The problem asks whether the simplified form of "2 square root of 3 minus 2 square root of 3" is a rational number. This expression means we start with a quantity, "2 square root of 3", and then we subtract the exact same quantity, "2 square root of 3", from it.

**step2** Simplifying the expression

When any quantity is subtracted from itself, the result is always zero. For example, if you have 3 cookies and you eat 3 cookies, you are left with 0 cookies. Similarly, if we have "2 square root of 3" and we take away "2 square root of 3", we are left with 0. So, the simplified form of the expression $$2\sqrt{3} - 2\sqrt{3}$$ is 0.

**step3** Understanding rational numbers

A rational number is a number that can be expressed as a fraction, where the top part (numerator) and the bottom part (denominator) are both whole numbers, and the bottom part is not zero. For instance, the number 5 is rational because it can be written as $$\frac{5}{1}$$. The number 0.75 is rational because it can be written as $$\frac{3}{4}$$.

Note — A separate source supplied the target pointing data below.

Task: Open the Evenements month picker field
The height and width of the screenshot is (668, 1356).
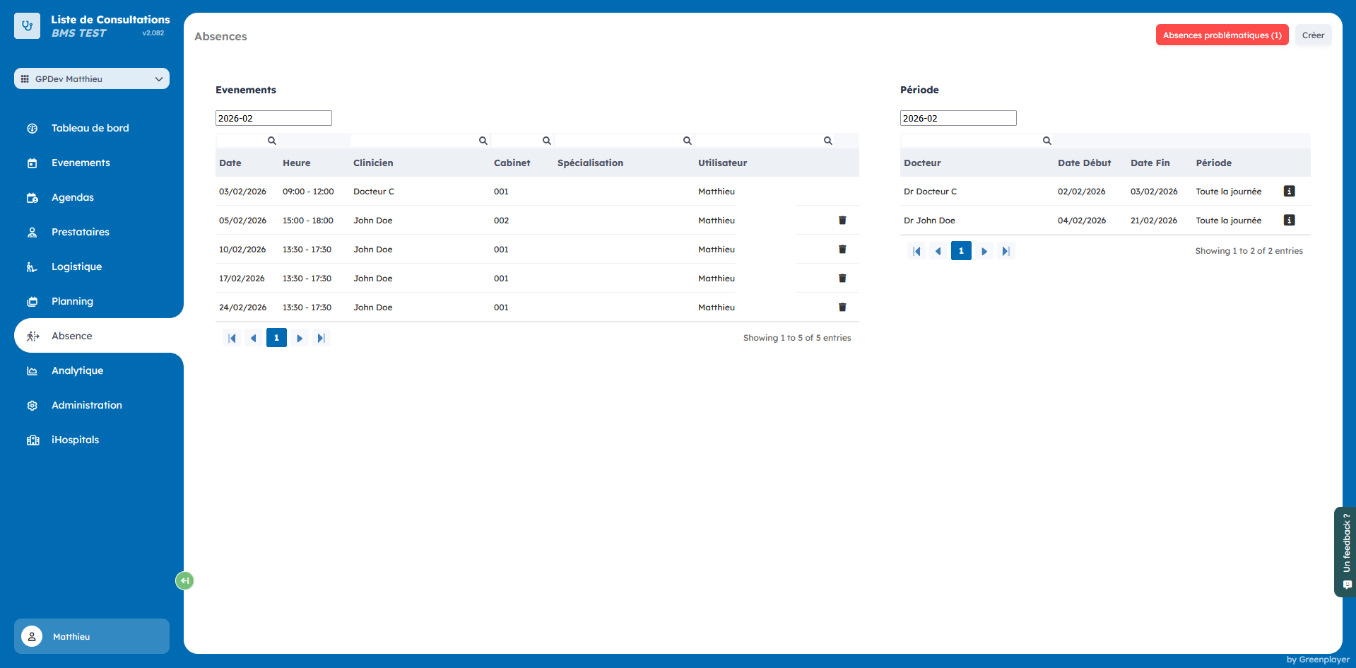Action: click(273, 118)
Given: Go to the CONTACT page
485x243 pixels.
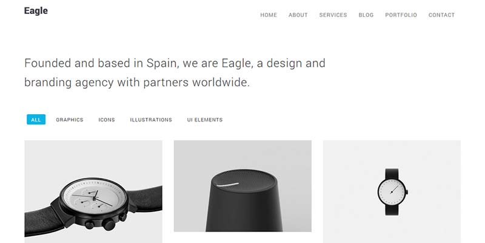Looking at the screenshot, I should (x=441, y=15).
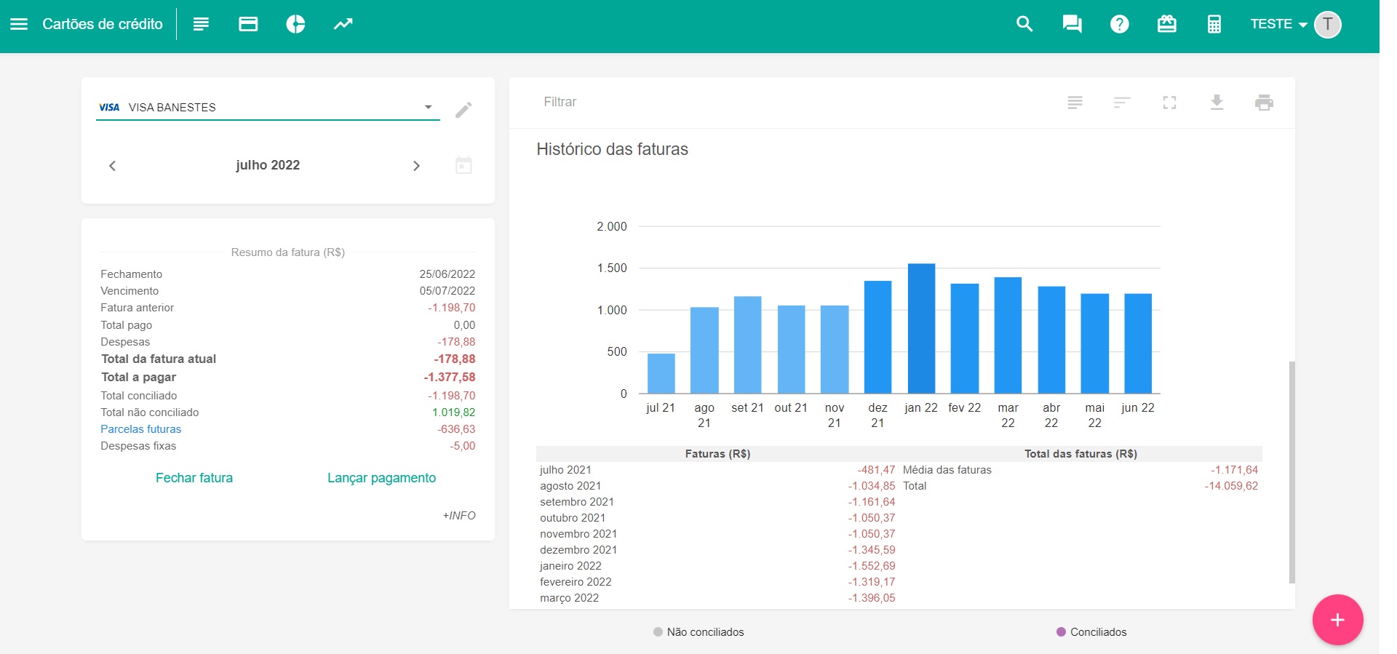This screenshot has height=654, width=1397.
Task: Expand the chart to fullscreen
Action: coord(1169,103)
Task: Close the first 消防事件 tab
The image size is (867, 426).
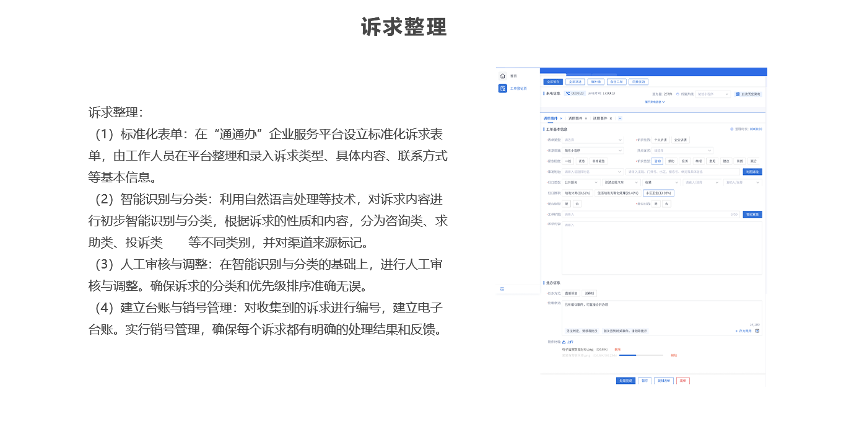Action: 561,118
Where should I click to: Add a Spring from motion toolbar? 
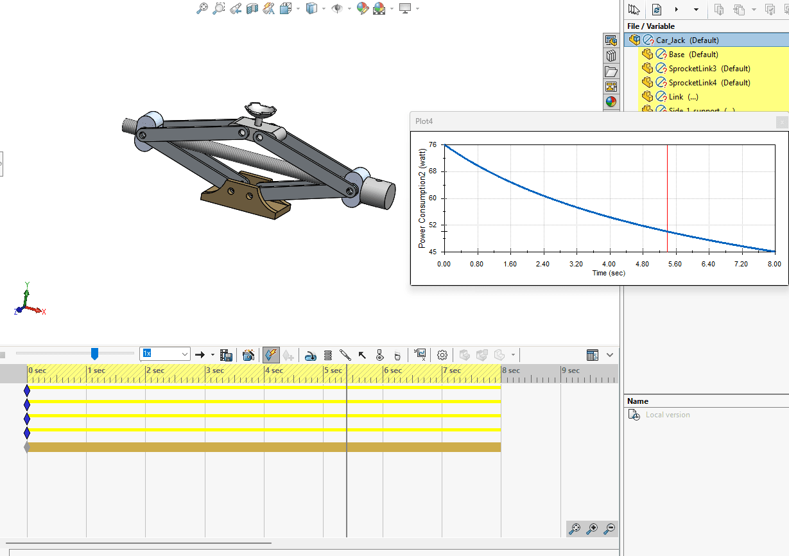point(327,355)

**step4** Determining if the simplified form is rational

We found that the simplified form of the given expression is 0. We need to check if 0 can be written as a fraction according to the definition of a rational number. We can write 0 as $$\frac{0}{1}$$. Here, the top number (0) is a whole number, and the bottom number (1) is also a whole number and it is not zero. Since 0 can be written as a simple fraction, it fits the definition of a rational number.

**step5** Final Answer

Because the simplified form of "2 square root of 3 minus 2 square root of 3" is 0, and 0 is a rational number, the answer to the question is Yes.